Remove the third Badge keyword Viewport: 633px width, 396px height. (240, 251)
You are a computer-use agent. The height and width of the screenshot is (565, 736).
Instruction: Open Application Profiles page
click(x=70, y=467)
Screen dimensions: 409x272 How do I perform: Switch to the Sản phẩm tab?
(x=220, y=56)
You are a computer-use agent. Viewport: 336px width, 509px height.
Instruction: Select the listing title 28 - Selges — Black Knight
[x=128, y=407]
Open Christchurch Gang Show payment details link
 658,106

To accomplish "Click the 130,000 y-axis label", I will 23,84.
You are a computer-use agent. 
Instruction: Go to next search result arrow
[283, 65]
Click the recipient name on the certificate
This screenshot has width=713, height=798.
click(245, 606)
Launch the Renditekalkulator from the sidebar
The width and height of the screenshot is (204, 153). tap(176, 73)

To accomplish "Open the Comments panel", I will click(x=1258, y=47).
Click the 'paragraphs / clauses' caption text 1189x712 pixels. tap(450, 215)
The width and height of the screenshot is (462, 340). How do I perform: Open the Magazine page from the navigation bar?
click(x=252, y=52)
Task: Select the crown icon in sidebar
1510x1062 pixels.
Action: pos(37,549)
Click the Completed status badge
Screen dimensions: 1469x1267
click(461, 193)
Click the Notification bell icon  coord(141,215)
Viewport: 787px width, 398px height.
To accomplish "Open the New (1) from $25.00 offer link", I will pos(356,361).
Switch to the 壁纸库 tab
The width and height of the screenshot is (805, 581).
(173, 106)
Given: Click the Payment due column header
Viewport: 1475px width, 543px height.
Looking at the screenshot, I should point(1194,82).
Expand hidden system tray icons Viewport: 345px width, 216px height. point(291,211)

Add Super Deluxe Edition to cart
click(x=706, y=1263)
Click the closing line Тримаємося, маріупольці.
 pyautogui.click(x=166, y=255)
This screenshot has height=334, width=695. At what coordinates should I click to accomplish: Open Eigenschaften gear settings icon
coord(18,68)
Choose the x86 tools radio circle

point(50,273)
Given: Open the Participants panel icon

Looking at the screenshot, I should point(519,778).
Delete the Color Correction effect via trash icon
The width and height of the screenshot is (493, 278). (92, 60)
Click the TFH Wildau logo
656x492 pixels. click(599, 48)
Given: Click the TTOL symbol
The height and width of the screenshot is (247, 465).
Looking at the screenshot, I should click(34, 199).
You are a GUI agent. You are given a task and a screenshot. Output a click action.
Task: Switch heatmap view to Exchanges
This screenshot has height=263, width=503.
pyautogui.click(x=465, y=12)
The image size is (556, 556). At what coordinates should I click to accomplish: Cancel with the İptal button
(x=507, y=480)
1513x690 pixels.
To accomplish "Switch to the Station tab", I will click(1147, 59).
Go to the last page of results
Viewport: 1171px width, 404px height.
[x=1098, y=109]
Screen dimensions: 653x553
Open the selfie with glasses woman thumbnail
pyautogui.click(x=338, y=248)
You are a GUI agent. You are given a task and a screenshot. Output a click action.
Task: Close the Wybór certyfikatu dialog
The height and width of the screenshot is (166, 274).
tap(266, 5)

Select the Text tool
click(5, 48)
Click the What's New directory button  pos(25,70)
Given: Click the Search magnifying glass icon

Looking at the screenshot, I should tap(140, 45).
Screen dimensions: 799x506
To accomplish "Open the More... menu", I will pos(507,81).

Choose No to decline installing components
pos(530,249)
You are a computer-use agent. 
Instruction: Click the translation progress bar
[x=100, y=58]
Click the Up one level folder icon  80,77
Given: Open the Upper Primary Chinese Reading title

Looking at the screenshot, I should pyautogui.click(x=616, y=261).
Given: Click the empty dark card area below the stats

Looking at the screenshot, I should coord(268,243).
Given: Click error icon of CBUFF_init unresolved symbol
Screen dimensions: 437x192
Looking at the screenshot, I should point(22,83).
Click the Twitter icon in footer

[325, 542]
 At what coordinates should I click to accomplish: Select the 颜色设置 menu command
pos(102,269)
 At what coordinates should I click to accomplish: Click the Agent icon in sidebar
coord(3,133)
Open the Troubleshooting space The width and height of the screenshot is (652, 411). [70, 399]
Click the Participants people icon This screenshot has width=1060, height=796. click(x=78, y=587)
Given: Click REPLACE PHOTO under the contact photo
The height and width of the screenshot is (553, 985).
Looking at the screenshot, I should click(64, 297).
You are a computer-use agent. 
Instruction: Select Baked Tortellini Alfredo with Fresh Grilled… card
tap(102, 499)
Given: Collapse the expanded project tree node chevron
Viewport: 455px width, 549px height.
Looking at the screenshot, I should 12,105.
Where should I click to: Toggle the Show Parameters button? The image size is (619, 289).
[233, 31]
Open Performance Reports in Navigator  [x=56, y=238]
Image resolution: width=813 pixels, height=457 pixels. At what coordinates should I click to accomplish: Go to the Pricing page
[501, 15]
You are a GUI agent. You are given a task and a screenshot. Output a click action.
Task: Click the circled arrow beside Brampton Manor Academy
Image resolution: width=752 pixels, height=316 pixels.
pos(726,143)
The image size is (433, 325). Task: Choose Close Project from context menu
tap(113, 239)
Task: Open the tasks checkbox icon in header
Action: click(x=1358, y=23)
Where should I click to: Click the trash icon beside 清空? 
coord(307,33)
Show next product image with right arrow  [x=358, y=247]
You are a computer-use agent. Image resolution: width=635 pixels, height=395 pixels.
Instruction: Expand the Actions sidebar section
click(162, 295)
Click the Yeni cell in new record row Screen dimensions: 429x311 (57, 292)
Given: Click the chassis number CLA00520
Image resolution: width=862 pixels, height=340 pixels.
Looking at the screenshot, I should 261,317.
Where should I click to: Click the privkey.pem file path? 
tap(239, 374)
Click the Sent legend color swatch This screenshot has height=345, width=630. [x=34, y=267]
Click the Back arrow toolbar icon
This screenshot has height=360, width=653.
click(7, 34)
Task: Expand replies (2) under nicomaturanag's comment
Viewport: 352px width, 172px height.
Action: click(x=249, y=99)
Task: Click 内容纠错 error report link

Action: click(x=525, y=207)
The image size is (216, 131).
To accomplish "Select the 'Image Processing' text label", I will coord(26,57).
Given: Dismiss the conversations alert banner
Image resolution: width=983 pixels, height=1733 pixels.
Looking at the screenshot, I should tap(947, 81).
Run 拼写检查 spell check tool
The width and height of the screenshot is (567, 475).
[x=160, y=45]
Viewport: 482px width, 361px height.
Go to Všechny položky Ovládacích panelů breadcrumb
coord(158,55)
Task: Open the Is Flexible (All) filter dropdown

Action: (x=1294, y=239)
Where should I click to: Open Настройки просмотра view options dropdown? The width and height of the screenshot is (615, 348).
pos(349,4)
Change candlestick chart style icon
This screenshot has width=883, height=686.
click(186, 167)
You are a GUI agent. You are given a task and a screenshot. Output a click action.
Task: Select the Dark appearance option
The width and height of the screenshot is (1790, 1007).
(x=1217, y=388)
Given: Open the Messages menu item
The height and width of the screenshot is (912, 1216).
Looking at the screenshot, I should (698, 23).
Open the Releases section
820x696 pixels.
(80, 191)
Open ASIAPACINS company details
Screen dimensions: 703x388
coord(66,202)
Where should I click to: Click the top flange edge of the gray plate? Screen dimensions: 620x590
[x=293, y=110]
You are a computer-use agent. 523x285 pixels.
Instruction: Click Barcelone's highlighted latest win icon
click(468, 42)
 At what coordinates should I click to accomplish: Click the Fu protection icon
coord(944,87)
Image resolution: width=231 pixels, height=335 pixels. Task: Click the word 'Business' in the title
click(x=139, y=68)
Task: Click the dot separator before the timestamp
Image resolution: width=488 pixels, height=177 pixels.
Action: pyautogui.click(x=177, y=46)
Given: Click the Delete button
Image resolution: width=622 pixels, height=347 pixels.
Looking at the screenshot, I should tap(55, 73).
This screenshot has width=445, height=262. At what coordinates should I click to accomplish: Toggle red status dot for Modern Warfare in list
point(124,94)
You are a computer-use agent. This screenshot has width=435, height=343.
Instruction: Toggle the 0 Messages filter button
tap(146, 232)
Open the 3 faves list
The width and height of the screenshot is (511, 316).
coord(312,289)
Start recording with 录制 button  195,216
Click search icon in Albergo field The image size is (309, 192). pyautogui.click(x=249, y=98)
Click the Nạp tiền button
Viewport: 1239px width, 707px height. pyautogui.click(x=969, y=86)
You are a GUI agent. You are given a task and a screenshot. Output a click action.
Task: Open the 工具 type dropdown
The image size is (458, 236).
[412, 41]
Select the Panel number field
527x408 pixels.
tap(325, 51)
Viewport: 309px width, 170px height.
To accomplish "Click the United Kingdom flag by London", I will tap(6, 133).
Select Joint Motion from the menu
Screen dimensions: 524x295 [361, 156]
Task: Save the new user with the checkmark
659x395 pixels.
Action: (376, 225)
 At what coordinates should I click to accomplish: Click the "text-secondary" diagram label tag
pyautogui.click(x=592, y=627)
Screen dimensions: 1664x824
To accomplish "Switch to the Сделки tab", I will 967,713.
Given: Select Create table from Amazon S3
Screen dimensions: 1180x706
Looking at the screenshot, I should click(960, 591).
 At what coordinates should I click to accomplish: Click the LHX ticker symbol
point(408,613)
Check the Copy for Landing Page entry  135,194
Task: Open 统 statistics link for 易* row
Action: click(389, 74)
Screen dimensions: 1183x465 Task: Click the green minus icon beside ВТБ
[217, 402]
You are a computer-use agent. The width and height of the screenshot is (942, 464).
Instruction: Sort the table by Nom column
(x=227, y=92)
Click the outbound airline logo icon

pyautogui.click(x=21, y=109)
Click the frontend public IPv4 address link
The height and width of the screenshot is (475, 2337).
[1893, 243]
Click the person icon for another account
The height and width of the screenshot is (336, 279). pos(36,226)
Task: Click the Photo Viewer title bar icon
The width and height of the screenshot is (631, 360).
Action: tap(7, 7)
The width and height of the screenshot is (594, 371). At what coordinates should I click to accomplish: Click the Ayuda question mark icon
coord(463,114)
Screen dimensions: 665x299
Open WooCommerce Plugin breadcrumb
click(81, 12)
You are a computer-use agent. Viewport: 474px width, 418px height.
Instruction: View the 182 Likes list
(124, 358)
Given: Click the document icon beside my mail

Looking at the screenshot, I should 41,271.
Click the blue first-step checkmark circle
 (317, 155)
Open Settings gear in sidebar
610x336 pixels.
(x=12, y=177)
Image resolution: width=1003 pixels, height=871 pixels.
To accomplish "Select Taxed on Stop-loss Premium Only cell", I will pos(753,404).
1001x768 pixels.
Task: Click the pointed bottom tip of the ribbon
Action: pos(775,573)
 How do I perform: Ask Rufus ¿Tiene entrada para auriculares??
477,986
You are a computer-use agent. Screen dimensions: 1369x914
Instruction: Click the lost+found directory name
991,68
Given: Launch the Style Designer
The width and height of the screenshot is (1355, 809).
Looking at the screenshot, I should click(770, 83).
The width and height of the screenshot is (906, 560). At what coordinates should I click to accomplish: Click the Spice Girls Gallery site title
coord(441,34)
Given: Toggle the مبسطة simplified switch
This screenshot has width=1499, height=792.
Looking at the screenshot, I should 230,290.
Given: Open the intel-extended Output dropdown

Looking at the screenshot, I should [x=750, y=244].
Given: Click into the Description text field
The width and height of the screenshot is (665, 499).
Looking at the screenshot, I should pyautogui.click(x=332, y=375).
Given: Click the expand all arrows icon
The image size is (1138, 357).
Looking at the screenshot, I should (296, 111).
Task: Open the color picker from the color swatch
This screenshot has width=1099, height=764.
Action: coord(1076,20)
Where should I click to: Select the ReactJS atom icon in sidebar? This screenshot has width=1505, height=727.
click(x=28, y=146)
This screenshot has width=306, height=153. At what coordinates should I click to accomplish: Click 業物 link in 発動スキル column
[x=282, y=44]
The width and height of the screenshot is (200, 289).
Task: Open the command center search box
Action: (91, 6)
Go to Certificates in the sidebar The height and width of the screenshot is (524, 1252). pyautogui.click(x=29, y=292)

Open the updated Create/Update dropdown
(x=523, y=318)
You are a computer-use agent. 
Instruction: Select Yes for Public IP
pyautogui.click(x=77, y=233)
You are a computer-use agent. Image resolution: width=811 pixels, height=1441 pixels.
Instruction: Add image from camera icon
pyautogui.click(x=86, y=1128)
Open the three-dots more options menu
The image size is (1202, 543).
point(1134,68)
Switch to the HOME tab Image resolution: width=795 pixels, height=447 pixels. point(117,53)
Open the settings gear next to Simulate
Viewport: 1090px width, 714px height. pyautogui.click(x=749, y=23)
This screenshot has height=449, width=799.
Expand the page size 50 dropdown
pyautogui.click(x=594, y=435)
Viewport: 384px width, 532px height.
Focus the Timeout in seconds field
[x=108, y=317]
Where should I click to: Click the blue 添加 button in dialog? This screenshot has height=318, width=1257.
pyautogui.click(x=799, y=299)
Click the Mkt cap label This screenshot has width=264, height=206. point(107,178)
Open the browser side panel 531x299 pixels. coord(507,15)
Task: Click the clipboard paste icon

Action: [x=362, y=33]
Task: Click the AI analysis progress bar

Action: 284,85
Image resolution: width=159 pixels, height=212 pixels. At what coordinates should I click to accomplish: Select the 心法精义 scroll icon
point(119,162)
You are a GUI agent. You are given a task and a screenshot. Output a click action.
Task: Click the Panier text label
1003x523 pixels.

━━━━━━━━━━━━━━━━━━━━

### GOAL OF THE EXERCISE
Look above for the line containing "Where should I click to: Click the blue" and the line containing "Open the browser". Transcribe both, with the lines between them, exactly.

### RESULT OF THIS TASK
Where should I click to: Click the blue 添加 button in dialog? This screenshot has height=318, width=1257.
pyautogui.click(x=799, y=299)
Click the Mkt cap label This screenshot has width=264, height=206. point(107,178)
Open the browser side panel 531x299 pixels. coord(507,15)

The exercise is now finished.